# [Exercise details]
Would you return the entries exactly, with every line intact?

-- Supplied data follows --

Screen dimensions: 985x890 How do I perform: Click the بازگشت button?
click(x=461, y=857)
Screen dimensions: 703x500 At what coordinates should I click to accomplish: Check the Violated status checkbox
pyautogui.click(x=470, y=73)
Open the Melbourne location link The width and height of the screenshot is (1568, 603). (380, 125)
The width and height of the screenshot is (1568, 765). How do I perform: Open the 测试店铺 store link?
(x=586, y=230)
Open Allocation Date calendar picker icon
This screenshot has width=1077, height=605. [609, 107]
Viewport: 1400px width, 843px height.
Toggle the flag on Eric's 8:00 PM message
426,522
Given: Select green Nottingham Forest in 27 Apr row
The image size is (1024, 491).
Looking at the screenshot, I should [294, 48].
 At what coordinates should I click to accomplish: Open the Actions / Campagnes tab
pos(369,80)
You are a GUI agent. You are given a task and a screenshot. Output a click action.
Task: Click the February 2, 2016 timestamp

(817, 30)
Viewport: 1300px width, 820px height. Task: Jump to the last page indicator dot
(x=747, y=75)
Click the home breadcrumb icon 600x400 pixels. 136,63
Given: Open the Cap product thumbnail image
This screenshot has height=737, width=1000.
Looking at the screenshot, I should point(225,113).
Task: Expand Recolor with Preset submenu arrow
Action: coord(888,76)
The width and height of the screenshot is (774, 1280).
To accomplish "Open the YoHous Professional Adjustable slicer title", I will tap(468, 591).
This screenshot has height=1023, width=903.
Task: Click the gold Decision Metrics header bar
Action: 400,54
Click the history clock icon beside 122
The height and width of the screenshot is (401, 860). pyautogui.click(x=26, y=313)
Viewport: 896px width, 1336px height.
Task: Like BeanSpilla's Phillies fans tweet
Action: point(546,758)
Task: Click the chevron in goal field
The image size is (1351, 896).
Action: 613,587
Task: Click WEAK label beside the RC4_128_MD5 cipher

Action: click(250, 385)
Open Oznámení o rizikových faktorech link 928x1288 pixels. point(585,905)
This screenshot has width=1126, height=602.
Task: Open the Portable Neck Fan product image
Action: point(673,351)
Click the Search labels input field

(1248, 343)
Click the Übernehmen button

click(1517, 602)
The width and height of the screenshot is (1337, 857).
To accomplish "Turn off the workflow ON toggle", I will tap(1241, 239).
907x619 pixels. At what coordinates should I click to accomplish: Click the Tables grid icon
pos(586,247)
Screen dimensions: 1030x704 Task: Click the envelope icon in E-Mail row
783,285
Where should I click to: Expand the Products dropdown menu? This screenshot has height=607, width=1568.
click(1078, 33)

-- Supplied data concluded --

# [Output of the task]
Screen dimensions: 985x890 How do I perform: Click the بازگشت button?
click(x=461, y=857)
Screen dimensions: 703x500 At what coordinates should I click to accomplish: Check the Violated status checkbox
pyautogui.click(x=470, y=73)
Open the Melbourne location link The width and height of the screenshot is (1568, 603). (380, 125)
The width and height of the screenshot is (1568, 765). How do I perform: Open the 测试店铺 store link?
(x=586, y=230)
Open Allocation Date calendar picker icon
This screenshot has width=1077, height=605. [609, 107]
Viewport: 1400px width, 843px height.
Toggle the flag on Eric's 8:00 PM message
426,522
Given: Select green Nottingham Forest in 27 Apr row
The image size is (1024, 491).
Looking at the screenshot, I should [294, 48].
 At what coordinates should I click to accomplish: Open the Actions / Campagnes tab
pos(369,80)
You are a GUI agent. You are given a task and a screenshot. Output a click action.
Task: Click the February 2, 2016 timestamp

(817, 30)
Viewport: 1300px width, 820px height. Task: Jump to the last page indicator dot
(x=747, y=75)
Click the home breadcrumb icon 600x400 pixels. 136,63
Given: Open the Cap product thumbnail image
This screenshot has height=737, width=1000.
Looking at the screenshot, I should point(225,113).
Task: Expand Recolor with Preset submenu arrow
Action: coord(888,76)
The width and height of the screenshot is (774, 1280).
To accomplish "Open the YoHous Professional Adjustable slicer title", I will tap(468, 591).
This screenshot has height=1023, width=903.
Task: Click the gold Decision Metrics header bar
Action: 400,54
Click the history clock icon beside 122
The height and width of the screenshot is (401, 860). pyautogui.click(x=26, y=313)
Viewport: 896px width, 1336px height.
Task: Like BeanSpilla's Phillies fans tweet
Action: point(546,758)
Task: Click the chevron in goal field
The image size is (1351, 896).
Action: 613,587
Task: Click WEAK label beside the RC4_128_MD5 cipher

Action: click(250, 385)
Open Oznámení o rizikových faktorech link 928x1288 pixels. point(585,905)
This screenshot has width=1126, height=602.
Task: Open the Portable Neck Fan product image
Action: point(673,351)
Click the Search labels input field

(1248, 343)
Click the Übernehmen button

click(1517, 602)
The width and height of the screenshot is (1337, 857).
To accomplish "Turn off the workflow ON toggle", I will tap(1241, 239).
907x619 pixels. At what coordinates should I click to accomplish: Click the Tables grid icon
pos(586,247)
Screen dimensions: 1030x704 Task: Click the envelope icon in E-Mail row
783,285
Where should I click to: Expand the Products dropdown menu? This screenshot has height=607, width=1568.
click(1078, 33)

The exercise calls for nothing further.